■ **PROBLEM TO SOLVE**
Below are the data; count the lines with the string "Bookmark" in them and give that number only.

■ **EXTRACTED MATERIAL**
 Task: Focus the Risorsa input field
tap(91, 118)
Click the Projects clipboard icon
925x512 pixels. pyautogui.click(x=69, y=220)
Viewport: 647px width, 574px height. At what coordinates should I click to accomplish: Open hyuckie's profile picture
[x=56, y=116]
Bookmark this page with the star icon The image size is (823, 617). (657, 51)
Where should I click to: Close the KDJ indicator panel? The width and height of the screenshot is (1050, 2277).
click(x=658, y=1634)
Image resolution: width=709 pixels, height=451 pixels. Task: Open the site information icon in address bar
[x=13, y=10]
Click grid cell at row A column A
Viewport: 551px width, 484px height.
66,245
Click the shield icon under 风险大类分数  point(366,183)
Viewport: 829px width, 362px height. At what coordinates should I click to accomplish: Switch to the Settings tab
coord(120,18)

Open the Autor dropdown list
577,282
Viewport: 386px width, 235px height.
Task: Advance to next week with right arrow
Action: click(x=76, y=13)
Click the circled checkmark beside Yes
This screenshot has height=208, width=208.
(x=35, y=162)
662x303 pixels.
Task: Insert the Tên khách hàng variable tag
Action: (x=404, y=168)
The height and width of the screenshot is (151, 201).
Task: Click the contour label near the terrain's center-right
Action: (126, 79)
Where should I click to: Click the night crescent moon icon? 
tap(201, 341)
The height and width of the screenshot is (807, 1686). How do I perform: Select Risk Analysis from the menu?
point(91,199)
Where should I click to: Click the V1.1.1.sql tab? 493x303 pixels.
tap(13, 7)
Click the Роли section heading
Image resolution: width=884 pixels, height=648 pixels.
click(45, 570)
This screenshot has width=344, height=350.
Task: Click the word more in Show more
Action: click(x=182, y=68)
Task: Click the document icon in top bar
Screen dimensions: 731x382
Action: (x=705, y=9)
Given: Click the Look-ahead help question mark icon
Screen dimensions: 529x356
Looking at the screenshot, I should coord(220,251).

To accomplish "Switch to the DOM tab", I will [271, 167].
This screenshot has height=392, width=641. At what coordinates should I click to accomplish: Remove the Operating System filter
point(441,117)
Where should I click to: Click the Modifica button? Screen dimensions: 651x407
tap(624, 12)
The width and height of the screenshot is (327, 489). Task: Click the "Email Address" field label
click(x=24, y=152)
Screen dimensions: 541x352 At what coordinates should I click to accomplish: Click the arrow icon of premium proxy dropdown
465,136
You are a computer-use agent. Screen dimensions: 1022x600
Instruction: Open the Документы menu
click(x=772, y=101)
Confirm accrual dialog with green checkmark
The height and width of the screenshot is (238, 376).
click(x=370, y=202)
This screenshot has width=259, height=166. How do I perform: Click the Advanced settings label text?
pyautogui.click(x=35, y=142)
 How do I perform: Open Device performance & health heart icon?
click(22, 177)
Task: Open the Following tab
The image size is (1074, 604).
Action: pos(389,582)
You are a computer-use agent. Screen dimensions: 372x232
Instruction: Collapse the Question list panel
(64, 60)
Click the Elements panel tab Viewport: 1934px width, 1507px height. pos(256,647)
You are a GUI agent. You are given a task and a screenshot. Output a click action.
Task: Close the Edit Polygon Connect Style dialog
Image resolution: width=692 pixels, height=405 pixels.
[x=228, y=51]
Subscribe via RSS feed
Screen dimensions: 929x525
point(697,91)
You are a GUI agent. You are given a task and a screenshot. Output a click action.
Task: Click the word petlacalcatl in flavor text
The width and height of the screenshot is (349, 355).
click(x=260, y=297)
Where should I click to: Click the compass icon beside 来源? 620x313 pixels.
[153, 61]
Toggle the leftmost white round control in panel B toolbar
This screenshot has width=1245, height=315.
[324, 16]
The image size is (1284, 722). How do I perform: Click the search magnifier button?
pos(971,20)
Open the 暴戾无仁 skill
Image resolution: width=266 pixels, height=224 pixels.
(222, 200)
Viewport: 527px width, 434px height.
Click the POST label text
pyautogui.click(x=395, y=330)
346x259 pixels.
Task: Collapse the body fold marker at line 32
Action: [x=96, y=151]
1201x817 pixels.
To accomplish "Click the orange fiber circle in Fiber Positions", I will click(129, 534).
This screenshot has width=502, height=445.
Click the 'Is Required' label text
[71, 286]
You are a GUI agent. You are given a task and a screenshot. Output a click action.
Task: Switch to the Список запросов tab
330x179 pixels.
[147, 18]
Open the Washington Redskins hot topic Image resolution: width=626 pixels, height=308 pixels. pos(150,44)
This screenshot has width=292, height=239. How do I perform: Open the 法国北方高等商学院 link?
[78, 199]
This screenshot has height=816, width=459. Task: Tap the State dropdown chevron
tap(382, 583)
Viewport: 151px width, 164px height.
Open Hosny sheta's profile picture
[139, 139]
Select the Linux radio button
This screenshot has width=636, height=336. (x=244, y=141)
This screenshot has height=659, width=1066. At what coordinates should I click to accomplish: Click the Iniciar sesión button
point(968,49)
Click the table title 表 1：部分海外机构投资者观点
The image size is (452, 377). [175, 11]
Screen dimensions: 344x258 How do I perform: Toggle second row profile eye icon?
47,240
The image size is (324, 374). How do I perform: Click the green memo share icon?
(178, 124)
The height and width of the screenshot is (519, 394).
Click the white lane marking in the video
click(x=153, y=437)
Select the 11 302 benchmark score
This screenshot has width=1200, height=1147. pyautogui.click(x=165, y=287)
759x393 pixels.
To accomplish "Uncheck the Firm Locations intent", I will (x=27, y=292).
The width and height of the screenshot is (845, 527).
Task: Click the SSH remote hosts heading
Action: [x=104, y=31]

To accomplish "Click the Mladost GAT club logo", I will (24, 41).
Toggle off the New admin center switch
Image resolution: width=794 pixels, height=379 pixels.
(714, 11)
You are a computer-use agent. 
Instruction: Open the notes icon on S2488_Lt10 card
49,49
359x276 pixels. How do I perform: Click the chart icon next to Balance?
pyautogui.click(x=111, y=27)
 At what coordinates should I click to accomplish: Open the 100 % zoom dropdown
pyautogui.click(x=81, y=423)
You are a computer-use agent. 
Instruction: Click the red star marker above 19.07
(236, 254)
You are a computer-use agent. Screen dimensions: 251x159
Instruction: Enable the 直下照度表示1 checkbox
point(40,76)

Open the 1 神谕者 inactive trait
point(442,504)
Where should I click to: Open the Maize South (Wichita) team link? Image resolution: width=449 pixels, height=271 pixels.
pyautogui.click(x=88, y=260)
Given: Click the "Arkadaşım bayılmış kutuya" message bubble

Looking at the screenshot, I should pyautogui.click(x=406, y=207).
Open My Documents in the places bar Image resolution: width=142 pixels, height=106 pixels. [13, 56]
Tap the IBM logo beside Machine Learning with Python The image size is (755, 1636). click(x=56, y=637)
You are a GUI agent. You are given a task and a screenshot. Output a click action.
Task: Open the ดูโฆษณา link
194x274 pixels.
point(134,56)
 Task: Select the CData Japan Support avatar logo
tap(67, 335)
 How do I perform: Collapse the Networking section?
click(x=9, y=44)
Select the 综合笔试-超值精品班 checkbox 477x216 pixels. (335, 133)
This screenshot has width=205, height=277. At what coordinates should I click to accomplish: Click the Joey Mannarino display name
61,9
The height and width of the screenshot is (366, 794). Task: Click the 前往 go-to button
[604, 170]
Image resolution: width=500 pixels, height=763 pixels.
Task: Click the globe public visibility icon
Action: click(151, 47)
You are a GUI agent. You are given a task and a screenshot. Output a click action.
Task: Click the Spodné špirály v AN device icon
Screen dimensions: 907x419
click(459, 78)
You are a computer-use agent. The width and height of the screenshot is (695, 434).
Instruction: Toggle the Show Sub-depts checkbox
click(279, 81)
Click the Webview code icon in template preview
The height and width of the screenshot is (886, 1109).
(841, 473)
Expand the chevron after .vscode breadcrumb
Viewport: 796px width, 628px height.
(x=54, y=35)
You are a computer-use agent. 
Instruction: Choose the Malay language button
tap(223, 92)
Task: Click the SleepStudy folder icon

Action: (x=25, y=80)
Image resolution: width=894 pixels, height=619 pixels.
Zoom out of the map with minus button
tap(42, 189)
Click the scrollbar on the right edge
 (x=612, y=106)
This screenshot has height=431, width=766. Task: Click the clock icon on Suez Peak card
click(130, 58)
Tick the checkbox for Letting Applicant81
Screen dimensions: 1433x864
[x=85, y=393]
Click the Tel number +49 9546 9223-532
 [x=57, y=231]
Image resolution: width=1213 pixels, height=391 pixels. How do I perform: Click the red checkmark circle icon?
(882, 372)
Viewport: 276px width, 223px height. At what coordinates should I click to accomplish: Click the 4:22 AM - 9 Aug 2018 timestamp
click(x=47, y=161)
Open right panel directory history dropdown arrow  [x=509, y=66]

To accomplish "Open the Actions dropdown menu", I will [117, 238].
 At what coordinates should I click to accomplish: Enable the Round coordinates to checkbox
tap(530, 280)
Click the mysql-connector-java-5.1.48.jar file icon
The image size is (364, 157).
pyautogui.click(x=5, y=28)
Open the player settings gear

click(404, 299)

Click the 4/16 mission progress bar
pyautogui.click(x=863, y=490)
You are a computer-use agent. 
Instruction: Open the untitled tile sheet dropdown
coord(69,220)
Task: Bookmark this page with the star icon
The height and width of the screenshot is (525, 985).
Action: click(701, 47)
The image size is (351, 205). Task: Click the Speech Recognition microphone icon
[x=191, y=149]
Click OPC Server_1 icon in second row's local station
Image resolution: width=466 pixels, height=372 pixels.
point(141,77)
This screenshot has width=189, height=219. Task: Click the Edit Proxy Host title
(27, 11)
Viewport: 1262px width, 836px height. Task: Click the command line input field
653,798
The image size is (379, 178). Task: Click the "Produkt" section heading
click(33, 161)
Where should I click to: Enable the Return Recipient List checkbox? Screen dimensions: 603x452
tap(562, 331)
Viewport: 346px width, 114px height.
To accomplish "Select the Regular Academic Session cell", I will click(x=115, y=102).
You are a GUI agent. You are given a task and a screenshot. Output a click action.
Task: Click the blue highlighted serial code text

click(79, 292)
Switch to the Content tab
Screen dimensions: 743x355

■ **SOLUTION TO THIS PROBLEM**
2